### TASK DATA:
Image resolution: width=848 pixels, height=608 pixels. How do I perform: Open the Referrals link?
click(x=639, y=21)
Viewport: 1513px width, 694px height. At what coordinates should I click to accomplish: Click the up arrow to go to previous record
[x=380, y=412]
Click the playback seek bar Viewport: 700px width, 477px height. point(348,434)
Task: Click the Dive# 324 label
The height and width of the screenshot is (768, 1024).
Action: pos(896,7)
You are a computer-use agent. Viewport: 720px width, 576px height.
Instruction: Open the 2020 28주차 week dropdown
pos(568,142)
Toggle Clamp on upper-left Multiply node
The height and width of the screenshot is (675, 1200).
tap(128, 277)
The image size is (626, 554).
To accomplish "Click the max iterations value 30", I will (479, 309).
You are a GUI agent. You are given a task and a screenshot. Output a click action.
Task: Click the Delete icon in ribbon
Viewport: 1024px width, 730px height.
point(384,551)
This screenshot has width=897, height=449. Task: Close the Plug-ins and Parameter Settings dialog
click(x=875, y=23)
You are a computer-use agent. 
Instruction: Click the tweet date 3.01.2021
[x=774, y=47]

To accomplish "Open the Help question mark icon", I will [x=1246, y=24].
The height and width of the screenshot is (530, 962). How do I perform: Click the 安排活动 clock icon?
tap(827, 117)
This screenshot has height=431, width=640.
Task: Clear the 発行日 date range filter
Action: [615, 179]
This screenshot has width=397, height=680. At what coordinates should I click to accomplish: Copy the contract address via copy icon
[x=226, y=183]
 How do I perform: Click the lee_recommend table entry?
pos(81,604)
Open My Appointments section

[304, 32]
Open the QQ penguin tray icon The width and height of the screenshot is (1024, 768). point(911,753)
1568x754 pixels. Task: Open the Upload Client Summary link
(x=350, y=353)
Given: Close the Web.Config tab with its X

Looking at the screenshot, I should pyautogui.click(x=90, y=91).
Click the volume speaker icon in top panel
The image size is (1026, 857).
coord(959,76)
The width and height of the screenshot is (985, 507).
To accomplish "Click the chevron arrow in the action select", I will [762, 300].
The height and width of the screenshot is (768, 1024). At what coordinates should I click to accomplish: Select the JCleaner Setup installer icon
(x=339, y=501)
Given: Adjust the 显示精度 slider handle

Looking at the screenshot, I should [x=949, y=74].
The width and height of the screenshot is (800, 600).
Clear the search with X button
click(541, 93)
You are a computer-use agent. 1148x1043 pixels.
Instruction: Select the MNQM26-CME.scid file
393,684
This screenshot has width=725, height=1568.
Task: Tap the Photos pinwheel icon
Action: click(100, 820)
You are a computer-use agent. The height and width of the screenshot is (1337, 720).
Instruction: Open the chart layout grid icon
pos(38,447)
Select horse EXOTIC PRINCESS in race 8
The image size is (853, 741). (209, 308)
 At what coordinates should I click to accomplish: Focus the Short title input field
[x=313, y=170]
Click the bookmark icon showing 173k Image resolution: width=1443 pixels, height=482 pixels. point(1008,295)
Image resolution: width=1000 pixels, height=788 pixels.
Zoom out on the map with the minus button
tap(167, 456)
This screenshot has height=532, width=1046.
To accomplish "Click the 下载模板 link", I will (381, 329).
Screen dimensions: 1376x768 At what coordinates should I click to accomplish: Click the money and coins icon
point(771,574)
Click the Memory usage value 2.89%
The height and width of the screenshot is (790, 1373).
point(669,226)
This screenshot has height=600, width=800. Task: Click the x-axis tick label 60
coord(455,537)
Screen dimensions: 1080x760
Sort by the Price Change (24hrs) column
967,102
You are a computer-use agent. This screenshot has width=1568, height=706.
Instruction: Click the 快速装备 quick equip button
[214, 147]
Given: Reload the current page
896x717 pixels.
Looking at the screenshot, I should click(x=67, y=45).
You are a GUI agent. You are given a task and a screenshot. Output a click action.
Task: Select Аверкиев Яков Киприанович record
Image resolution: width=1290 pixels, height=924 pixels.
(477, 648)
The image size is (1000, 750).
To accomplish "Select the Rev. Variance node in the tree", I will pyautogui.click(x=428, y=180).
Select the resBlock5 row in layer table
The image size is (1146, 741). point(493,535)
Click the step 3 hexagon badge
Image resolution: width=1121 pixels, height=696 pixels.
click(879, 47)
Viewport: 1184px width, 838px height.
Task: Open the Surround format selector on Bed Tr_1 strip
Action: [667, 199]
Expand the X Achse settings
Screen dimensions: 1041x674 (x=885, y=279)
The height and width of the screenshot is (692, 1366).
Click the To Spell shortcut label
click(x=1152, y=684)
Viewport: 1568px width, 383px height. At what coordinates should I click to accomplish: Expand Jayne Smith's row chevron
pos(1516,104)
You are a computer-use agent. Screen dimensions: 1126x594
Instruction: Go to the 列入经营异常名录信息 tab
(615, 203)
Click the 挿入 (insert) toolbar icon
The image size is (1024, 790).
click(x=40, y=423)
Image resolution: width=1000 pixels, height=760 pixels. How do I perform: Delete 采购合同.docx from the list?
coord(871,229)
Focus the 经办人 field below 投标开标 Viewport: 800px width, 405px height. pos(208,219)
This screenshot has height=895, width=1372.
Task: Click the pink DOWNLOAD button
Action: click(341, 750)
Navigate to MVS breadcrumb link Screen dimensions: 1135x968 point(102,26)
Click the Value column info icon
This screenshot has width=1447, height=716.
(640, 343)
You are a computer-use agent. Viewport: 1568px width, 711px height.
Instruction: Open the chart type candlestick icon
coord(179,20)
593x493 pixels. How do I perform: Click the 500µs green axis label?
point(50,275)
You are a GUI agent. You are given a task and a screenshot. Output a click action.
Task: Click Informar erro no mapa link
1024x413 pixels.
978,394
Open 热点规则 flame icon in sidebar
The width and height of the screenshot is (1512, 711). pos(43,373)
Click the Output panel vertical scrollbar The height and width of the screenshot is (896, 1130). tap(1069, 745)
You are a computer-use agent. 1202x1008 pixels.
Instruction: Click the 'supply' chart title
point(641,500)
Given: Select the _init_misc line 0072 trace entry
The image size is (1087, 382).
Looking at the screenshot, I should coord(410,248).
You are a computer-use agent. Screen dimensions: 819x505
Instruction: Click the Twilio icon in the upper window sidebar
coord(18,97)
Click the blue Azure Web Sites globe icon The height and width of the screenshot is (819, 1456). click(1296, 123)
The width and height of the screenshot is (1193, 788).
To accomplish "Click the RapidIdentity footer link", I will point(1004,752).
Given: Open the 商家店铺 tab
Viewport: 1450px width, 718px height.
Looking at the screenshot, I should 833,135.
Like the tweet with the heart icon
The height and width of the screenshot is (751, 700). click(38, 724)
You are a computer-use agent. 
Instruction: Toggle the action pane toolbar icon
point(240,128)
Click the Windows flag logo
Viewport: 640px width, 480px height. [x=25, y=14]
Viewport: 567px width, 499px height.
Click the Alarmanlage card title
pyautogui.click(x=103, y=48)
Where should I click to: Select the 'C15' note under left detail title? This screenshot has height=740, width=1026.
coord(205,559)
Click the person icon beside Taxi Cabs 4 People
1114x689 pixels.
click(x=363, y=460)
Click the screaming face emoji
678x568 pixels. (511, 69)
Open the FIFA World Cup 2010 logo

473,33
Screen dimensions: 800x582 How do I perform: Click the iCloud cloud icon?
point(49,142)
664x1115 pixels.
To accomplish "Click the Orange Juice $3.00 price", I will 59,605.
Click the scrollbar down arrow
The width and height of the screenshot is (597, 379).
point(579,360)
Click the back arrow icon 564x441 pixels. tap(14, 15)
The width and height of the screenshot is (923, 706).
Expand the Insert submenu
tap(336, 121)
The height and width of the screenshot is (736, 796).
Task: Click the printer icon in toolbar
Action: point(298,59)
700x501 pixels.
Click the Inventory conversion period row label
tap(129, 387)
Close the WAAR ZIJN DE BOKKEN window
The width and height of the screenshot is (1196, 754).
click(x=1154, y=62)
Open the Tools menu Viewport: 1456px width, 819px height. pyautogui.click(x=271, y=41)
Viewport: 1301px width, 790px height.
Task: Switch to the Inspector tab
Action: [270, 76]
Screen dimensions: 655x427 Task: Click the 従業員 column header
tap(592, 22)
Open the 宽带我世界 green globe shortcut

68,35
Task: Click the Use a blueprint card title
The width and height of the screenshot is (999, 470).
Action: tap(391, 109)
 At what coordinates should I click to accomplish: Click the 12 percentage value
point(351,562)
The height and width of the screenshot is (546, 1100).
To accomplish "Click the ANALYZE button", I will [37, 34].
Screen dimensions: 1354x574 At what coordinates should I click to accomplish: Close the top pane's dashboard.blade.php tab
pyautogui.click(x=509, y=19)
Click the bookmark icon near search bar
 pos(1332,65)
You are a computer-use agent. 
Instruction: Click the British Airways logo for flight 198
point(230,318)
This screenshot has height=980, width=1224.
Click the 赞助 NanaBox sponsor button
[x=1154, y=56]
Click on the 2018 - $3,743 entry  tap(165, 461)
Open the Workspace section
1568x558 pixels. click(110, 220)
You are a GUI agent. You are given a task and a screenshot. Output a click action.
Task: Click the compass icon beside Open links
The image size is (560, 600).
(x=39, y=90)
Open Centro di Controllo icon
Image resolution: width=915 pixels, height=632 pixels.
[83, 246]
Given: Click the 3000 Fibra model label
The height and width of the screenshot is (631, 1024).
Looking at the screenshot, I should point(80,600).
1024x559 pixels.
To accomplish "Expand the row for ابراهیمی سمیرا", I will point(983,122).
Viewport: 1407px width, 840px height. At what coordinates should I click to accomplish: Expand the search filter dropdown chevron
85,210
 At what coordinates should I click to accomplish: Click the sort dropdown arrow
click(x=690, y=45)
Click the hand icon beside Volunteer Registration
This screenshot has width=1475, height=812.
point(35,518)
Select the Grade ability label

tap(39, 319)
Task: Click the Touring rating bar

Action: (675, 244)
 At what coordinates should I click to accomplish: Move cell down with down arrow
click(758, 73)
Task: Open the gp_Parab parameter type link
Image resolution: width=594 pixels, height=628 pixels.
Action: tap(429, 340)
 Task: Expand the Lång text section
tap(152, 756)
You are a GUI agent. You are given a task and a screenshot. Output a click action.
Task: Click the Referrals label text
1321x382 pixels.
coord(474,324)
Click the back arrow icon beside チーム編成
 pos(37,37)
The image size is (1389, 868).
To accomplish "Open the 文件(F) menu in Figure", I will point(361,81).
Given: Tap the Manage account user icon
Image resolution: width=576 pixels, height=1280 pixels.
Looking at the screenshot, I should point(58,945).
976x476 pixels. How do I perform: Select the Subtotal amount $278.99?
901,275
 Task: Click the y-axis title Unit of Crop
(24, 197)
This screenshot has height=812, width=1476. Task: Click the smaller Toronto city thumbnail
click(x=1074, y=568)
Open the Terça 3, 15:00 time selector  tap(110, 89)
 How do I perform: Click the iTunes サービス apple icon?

### WHAT IS REQUIRED:
Write out, please, only the lines from the one with "This screenshot has height=812, width=1476." through the last line above, both included and unchanged.

### OUTPUT:
This screenshot has height=812, width=1476. Task: Click the smaller Toronto city thumbnail
click(x=1074, y=568)
Open the Terça 3, 15:00 time selector  tap(110, 89)
 How do I perform: Click the iTunes サービス apple icon?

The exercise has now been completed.